My advice to everyone here is to not underestimate your role as a member of Fluther. While the sentiments may not be shared through words as often as they should or could be, I have no doubt that they exist. While it may be a Q&A site, it is also a caring community.

JilltheTooth's avatar

@Pied_Pfeffer : My response was directed to @wundayatta‘s last line.

Pied_Pfeffer's avatar

My apology Jill.

JilltheTooth's avatar

But admit it, it would be a lurve-fest! ;-)

Plucky's avatar

Yes, I have all my important usernames and passwords (along with the usernames of some people that are important to me on the social websites) in a safe place. Both my partner and mother know where this information is in case they need it.

seekingwolf's avatar

I haven’t planned anything for my online accounts aside from Facebook. I’ll just “disappear” from most sites (including this one) when I die. I don’t care too much.

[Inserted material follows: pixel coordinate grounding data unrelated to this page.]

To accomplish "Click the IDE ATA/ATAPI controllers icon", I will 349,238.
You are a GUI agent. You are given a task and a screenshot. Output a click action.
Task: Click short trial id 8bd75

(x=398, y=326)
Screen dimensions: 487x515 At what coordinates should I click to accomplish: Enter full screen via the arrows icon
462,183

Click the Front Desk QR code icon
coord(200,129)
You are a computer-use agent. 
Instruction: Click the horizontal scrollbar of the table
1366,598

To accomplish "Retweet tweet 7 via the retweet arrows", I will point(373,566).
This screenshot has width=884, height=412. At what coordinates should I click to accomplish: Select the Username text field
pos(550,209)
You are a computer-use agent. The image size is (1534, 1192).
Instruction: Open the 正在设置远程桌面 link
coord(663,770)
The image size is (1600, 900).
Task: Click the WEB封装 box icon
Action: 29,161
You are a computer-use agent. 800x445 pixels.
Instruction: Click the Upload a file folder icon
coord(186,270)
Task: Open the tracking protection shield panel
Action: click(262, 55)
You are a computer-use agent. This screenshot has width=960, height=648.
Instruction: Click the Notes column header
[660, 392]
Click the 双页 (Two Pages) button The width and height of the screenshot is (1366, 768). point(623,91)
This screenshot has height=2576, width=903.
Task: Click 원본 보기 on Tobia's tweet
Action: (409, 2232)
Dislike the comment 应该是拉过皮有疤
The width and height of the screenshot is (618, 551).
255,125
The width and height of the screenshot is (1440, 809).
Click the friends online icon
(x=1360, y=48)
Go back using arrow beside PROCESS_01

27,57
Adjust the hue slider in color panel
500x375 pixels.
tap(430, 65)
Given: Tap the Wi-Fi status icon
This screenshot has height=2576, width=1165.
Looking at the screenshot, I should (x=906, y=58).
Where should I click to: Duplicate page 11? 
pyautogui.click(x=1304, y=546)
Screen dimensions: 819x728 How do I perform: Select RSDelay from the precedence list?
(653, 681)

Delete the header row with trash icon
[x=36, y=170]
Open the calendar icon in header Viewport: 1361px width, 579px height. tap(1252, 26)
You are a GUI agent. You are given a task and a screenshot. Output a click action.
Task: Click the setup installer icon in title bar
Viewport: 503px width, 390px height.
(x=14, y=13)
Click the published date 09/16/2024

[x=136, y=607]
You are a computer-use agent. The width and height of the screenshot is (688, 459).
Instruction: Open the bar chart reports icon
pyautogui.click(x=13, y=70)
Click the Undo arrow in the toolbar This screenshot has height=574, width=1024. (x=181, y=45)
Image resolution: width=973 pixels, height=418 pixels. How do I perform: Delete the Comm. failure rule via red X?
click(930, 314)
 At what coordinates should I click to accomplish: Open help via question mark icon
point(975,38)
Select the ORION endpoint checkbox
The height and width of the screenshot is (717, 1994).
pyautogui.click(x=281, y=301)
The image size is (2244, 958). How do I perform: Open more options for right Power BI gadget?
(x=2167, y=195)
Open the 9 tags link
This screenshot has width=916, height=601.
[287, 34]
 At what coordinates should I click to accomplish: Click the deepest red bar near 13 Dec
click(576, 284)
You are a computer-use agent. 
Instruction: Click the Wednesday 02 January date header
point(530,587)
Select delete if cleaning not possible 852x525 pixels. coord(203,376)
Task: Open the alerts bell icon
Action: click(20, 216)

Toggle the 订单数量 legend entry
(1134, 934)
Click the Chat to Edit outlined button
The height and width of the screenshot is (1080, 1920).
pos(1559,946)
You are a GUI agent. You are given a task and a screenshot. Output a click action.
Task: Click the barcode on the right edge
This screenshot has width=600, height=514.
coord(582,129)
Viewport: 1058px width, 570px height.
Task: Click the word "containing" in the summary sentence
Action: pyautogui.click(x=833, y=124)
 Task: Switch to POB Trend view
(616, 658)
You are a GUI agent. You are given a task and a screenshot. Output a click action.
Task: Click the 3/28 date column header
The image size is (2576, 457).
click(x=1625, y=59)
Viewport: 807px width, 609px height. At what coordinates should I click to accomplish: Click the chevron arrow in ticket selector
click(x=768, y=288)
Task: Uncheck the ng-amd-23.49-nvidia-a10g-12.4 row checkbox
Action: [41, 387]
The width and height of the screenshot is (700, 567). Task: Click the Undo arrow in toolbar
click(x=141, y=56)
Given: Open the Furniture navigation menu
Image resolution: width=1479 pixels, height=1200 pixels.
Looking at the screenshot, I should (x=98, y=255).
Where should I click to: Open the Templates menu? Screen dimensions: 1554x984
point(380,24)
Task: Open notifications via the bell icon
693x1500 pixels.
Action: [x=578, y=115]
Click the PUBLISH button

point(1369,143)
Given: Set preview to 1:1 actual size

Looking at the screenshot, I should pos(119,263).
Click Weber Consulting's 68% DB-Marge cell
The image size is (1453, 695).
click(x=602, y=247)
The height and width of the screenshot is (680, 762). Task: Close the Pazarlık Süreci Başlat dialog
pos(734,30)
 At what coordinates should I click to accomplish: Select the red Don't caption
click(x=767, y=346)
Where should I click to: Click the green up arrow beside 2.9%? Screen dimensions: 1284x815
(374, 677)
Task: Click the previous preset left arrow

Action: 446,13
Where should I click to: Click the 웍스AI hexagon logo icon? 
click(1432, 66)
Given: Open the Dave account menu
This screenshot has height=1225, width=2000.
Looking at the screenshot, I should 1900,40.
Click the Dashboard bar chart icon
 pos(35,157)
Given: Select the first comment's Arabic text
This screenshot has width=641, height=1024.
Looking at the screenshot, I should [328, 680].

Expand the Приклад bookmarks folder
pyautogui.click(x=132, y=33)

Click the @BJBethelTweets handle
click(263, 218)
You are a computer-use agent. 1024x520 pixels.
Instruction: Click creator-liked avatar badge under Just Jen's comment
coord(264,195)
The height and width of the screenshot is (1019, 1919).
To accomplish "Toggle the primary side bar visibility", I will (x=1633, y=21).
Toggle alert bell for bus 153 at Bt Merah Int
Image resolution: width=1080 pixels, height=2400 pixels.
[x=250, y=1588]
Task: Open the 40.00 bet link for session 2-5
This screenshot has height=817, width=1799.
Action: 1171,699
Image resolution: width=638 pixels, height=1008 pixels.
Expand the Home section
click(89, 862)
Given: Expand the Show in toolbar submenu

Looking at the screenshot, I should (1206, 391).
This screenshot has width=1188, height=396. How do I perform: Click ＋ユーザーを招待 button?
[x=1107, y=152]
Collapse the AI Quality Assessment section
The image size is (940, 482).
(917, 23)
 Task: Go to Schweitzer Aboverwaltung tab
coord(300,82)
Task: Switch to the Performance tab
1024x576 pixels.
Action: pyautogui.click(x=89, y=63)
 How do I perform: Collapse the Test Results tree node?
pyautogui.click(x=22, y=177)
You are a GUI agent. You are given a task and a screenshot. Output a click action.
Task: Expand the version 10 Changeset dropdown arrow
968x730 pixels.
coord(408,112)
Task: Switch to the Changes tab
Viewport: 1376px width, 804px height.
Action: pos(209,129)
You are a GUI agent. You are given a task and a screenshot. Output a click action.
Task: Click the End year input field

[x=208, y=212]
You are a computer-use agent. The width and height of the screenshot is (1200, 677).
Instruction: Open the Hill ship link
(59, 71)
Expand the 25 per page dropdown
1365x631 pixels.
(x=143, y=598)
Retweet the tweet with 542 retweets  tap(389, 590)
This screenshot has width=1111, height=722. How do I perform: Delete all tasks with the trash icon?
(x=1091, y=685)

I’m more concerned with my donor status being honoured. I am officially registered and it’s on my license too and I’ve told pretty much everyone in my family. I’m young and my organs are healthy so I think it’s VERY important that they be harvested if I die.

rooeytoo's avatar

It makes me think of a kid who used to be here all the time and now hasn’t been for several weeks. This kid occasionally talked suicidal thoughts. I wonder where this kid is and hope that they have found a happy life outside of fluther. It doesn’t seem the most usual place for a kid with the whole world in front of them to be. I think it sometimes attracts the ones who don’t fit in too well with real life.

rooeytoo's avatar

But no I haven’t done anything. If I disappear you will know I am dead or bored, hehehehe, actually not too much difference between the two.

alfonta's avatar

There is a great facebook application: If-I-Die
that allows you to do just this: record a message, and have it published on your wall only after you die.

augustlan's avatar

That one time I got super sick and missed a week, one of my kids let Andrew know what was up. If I died, they’d handle notifying Fluther… maybe they’d do the same on FB, but I’m not sure they’d think of that.